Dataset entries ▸
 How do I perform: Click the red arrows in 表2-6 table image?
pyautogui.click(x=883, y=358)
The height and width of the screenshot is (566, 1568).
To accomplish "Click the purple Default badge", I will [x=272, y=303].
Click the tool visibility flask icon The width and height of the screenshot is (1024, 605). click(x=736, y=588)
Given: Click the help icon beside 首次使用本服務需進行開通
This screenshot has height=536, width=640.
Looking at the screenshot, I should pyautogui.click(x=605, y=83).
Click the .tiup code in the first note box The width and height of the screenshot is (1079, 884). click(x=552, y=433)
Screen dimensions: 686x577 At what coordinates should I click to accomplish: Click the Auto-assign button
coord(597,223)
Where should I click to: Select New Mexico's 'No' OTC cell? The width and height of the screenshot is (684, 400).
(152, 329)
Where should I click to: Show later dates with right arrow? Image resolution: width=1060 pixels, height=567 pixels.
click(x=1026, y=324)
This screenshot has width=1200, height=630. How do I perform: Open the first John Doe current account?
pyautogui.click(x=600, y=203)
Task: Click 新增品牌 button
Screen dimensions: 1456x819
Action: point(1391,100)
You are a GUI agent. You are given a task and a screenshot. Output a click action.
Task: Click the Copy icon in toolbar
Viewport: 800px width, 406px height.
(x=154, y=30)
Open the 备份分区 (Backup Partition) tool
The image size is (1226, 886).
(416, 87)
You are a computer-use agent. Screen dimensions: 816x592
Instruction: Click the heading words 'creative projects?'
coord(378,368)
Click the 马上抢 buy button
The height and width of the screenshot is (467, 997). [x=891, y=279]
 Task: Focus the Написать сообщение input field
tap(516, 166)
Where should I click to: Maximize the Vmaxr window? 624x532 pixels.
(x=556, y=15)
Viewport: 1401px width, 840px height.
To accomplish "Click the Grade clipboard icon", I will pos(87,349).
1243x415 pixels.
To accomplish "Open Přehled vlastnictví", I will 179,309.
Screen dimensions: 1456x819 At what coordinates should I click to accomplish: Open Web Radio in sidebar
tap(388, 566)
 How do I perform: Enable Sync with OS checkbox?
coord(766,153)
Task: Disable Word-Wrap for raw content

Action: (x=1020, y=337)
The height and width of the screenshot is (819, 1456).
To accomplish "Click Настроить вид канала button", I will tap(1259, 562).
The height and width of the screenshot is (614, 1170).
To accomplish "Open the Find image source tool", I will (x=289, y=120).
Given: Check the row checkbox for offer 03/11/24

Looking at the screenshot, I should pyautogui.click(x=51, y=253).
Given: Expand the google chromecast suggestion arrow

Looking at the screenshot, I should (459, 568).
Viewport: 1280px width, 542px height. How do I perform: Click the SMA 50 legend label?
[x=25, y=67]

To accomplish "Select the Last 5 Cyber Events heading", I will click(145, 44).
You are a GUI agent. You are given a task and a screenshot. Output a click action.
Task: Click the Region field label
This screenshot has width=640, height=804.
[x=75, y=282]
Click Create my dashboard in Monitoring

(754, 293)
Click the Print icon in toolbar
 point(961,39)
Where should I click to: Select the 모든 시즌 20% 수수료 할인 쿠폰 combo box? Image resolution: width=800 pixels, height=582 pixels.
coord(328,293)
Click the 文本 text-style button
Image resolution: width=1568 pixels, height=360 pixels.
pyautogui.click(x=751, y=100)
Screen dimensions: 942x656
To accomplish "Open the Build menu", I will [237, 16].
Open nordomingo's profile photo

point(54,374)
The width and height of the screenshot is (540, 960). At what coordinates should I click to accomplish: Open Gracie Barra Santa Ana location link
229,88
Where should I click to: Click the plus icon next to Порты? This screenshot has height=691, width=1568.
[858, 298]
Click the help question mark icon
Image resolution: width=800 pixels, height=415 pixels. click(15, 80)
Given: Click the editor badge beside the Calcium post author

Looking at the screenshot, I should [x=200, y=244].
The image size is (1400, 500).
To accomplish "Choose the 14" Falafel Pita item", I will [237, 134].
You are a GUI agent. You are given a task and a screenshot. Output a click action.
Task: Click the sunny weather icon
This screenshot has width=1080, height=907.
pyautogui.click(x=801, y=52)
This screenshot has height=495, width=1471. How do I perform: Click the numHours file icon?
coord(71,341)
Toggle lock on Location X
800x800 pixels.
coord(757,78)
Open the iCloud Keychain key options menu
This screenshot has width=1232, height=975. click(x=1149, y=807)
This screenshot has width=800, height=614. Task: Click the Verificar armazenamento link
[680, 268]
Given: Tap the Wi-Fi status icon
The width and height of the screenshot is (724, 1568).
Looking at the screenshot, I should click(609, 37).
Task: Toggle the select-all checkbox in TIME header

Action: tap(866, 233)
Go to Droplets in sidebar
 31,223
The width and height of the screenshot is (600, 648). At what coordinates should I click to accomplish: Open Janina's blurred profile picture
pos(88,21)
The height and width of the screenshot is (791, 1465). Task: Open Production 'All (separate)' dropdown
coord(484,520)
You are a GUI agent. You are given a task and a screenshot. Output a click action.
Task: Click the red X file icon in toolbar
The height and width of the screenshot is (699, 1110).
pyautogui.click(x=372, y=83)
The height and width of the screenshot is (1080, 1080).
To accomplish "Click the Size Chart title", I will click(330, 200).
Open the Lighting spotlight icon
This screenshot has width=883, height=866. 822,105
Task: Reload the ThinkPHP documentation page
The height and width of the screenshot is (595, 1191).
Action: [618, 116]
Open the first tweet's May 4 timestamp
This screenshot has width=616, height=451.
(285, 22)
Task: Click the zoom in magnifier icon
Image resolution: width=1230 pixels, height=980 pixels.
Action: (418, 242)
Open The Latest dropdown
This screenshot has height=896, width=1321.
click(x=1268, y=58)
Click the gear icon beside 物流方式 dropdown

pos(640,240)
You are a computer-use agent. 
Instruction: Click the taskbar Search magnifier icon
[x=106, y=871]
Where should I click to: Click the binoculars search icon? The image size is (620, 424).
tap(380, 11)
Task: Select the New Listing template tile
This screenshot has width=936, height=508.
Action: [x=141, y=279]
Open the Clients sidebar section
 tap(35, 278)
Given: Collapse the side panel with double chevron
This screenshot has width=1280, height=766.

Given task ▸ Can you return the lines word for word, beginning with the first one and stopping after the line that contains "(x=556, y=15)"?

Written answer ▸
 How do I perform: Click the red arrows in 表2-6 table image?
pyautogui.click(x=883, y=358)
The height and width of the screenshot is (566, 1568).
To accomplish "Click the purple Default badge", I will [x=272, y=303].
Click the tool visibility flask icon The width and height of the screenshot is (1024, 605). click(x=736, y=588)
Given: Click the help icon beside 首次使用本服務需進行開通
This screenshot has height=536, width=640.
Looking at the screenshot, I should pyautogui.click(x=605, y=83).
Click the .tiup code in the first note box The width and height of the screenshot is (1079, 884). click(x=552, y=433)
Screen dimensions: 686x577 At what coordinates should I click to accomplish: Click the Auto-assign button
coord(597,223)
Where should I click to: Select New Mexico's 'No' OTC cell? The width and height of the screenshot is (684, 400).
(152, 329)
Where should I click to: Show later dates with right arrow? Image resolution: width=1060 pixels, height=567 pixels.
click(x=1026, y=324)
This screenshot has width=1200, height=630. How do I perform: Open the first John Doe current account?
pyautogui.click(x=600, y=203)
Task: Click 新增品牌 button
Screen dimensions: 1456x819
Action: point(1391,100)
You are a GUI agent. You are given a task and a screenshot. Output a click action.
Task: Click the Copy icon in toolbar
Viewport: 800px width, 406px height.
(x=154, y=30)
Open the 备份分区 (Backup Partition) tool
The image size is (1226, 886).
(416, 87)
You are a computer-use agent. Screen dimensions: 816x592
Instruction: Click the heading words 'creative projects?'
coord(378,368)
Click the 马上抢 buy button
The height and width of the screenshot is (467, 997). [x=891, y=279]
 Task: Focus the Написать сообщение input field
tap(516, 166)
Where should I click to: Maximize the Vmaxr window? 624x532 pixels.
(x=556, y=15)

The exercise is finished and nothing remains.